Bambino di 10 anni bloccato sul davanzale al terzo piano

Tra paura e prontezza: quello che serve per rendere le case più sicure, con dati reali sugli incidenti domestici infantili e comportamenti concreti per evitarli

Bambino di 10 anni

Bambino di 10 anni bloccato sul davanzale al terzo piano

Un mattino come tanti a Capua (Caserta) si è rischiato di trasformare in tragedia quando un bambino di 10 anni si è arrampicato sul davanzale di una finestra al terzo piano restando bloccato, terrorizzato. È accaduto il 18 settembre: un cittadino ha visto la scena e ha chiamato il 112. I Carabinieri della Sezione Radiomobile sono arrivati in pochi minuti. Mentre un militare tentava di rassicurarlo dalla strada, il capo equipaggio è salito nell’appartamento, la madre ha aperto la porta, ha guidato il militare fino al davanzale e, con sangue freddo e coraggio, lo ha preso e messo al sicuro prima che tutto precipitasse.

Questa vicenda, che si conclude bene, richiama l’attenzione sul tema degli incidenti domestici che coinvolgono minori: non sono eventi rari, né accidentali nel senso di inevitabili. Dati e statistiche in Italia mostrano che ogni anno decine di migliaia di bambini finiscono al pronto soccorso per traumi in casa, spesso a causa di cadute, ustioni, tagli, avvelenamenti. Secondo ANPID, gli incidenti domestici in Italia sono oltre 2 milioni l’anno, con una quota significativa che riguarda i bambini. Il fenomeno non è marginale: nella ASL di Alessandria, ad esempio, il tasso di accessi al pronto soccorso attribuibili a incidenti domestici per la fascia 0-6 anni è fra i più alti.

In questa casa in cui la finestra diventa rischio, si muovono molte fragilità: il bambino che gioca o esplora, la finestra aperta, l’altezza, il pavimento, la distrazione o la fiducia che “in fondo non succede niente”. Spesso bastano pochi secondi affinché un gesto diventi pericoloso.

Per ridurre il rischio serve più che senso comune: servono precauzioni concrete. Non si tratta di compilare una lista di cose da fare o non fare, ma di adottare una cultura della sorveglianza nella quotidianità. È importante assicurare che le finestre siano dotate di inferriate o chiusure sicure, che le stanze nobili abbiano parapetti e ringhiere conformi, che letti, sedie, mobili non vengano messi vicini ai davanzali, rendendo possibile raggiungere aree pericolose.
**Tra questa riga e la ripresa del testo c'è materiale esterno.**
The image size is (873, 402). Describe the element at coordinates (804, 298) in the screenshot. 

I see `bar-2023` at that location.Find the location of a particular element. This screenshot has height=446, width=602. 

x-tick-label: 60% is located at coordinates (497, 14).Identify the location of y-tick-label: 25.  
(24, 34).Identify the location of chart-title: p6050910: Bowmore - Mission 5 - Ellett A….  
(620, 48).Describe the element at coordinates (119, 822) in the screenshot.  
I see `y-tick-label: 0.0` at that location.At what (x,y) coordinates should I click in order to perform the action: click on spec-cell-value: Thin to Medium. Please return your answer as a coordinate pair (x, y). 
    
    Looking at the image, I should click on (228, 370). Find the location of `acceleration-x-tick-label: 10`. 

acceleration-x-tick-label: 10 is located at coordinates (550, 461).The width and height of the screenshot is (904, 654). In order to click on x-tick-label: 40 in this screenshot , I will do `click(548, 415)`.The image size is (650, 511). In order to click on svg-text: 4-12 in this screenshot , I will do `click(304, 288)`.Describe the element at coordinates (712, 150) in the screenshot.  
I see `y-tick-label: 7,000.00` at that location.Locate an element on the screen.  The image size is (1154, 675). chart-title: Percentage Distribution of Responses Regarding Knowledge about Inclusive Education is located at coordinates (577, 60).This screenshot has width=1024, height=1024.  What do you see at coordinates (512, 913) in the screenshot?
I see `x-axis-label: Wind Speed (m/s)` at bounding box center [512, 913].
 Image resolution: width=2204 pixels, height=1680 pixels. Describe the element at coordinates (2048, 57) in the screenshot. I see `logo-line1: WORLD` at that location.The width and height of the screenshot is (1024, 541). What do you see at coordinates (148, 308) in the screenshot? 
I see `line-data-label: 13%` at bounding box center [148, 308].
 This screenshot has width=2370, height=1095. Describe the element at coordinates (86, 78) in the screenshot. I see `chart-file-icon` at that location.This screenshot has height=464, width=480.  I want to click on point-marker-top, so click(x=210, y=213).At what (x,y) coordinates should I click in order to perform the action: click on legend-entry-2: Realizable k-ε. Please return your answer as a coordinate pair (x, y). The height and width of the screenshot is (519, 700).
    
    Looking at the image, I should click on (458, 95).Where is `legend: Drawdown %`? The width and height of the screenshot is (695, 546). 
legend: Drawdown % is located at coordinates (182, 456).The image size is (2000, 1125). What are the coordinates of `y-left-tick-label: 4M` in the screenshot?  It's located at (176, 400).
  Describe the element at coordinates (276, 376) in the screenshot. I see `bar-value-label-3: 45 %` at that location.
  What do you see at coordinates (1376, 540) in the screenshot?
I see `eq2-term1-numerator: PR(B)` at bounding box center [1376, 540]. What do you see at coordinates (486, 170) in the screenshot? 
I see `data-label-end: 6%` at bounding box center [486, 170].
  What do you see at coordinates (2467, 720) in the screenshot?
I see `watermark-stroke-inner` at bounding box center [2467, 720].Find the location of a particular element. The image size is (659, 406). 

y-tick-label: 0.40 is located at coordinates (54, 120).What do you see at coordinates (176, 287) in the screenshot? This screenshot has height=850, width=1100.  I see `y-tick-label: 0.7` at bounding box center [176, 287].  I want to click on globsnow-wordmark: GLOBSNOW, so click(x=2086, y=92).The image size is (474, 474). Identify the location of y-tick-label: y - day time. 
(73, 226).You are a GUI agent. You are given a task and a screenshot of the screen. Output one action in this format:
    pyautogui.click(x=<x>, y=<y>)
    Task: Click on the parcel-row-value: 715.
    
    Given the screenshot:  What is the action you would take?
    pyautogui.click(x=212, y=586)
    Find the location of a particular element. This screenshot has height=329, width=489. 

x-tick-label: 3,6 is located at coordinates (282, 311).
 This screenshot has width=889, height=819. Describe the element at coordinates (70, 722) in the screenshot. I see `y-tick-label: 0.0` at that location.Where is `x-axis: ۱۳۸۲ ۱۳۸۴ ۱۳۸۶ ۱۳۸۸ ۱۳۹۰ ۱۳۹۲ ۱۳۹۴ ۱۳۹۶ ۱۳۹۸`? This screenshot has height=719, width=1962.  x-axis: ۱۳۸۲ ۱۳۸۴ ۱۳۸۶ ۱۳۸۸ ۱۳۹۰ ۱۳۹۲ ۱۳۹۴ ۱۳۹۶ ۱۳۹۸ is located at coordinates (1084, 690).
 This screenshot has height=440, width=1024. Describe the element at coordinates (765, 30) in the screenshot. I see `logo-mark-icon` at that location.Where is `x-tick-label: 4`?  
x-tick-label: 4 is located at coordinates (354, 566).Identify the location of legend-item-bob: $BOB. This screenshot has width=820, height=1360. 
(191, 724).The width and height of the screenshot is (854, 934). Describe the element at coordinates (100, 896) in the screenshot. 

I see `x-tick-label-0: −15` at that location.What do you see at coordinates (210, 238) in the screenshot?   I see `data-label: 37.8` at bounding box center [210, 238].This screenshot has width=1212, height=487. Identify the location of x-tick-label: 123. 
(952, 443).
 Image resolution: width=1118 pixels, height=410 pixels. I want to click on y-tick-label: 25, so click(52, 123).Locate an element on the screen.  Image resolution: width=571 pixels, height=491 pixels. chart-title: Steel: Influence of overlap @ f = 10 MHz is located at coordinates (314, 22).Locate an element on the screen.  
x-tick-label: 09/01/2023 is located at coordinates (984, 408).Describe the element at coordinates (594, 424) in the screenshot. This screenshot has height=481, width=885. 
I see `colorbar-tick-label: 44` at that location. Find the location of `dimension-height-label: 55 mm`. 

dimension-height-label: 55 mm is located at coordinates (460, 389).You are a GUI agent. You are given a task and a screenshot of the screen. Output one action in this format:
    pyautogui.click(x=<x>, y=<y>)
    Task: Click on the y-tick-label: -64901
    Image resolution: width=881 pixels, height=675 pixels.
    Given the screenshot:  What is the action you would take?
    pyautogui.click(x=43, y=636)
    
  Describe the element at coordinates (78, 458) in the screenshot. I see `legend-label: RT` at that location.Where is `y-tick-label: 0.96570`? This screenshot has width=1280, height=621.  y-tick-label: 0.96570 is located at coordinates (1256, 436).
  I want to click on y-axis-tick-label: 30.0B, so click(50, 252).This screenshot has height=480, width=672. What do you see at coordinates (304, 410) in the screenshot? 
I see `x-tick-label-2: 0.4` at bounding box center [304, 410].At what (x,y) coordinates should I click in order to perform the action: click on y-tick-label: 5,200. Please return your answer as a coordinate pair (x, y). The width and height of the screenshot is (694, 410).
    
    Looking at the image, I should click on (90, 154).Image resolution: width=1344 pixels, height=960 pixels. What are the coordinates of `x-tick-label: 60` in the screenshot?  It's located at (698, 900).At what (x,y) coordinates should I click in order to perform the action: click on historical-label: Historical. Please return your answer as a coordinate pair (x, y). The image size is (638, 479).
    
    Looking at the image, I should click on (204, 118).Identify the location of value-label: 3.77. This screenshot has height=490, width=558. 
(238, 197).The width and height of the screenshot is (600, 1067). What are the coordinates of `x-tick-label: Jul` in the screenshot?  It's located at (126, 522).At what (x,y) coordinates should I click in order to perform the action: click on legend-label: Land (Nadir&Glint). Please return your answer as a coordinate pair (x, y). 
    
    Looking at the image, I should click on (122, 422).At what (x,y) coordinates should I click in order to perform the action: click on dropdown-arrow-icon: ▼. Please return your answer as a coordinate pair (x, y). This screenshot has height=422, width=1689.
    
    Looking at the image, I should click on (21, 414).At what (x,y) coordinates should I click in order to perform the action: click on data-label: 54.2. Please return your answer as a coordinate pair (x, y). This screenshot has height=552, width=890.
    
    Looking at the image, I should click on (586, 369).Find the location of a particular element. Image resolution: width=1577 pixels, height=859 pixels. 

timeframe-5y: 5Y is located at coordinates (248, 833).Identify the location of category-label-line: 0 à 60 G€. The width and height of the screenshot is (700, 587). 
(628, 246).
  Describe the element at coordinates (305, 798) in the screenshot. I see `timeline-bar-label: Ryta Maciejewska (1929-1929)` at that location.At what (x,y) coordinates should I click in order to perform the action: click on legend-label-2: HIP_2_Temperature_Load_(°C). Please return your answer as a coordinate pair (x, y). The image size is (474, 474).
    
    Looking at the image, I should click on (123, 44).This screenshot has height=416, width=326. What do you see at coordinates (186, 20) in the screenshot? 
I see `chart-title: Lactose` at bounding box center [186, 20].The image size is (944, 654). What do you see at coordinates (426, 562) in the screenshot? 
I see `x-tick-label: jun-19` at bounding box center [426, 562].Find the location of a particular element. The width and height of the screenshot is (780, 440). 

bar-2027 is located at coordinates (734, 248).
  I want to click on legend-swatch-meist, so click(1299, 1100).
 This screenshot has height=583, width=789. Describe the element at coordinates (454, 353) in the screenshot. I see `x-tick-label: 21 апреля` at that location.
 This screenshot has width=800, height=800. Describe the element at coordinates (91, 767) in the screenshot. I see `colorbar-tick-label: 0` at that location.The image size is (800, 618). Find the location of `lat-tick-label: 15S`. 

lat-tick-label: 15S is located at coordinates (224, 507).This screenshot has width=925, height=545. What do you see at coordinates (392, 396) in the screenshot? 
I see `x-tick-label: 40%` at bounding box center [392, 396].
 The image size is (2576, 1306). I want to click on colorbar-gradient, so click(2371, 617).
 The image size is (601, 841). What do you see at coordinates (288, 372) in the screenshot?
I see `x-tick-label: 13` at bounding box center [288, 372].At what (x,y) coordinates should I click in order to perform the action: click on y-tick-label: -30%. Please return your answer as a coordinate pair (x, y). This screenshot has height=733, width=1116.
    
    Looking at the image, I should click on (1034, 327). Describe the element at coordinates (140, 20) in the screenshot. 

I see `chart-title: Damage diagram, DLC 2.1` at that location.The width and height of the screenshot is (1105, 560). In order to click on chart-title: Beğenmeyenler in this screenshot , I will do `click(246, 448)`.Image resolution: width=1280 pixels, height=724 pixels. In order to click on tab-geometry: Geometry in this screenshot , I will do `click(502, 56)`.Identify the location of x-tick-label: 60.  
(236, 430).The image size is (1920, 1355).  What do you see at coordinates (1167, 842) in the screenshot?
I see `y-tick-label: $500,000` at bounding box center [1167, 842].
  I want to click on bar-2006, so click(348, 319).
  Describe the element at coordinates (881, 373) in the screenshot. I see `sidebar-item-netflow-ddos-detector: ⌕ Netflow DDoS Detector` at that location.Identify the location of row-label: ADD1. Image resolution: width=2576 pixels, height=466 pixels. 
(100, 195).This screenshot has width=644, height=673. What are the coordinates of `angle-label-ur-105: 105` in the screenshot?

Usare vetri temperati, evitare che maniglie possano essere aperte dai più piccoli, controllare l’usura e l’allentamento di infissi o balconi. Sempre utile sorvegliare i bambini, non delegare interamente a babysitter o a un “dopo scuola” domestico, verificare di persona che ogni ambiente sia sicuro. È anche decisivo insegnare ai bambini, sin da piccoli, i pericoli del vuoto, delle altezze, della curiosità: far capire con parole semplici che certi spazi sono pericolosi può ritardare l’istinto dell’esplorazione rischiosa.

Inoltre, tenere a portata di mano il numero di emergenza (112 in Italia), fare un gesto semplice ma potentissimo se si vede un bambino in arrampicata o in situazione precaria: non restare fermi, avvertire subito chi può intervenire, anche soli rumori o gesti sospetti sono indizi utili agli operatori.

Questo episodio di Capua mette in evidenza che una casa, anche quando si pensa sia il luogo più protetto, può nascondere insidie. Però mostra anche che prontezza, educazione, cura del dettaglio possono fermare la tragedia. Serve una consapevolezza che non lasci al caso la sicurezza dei più piccoli.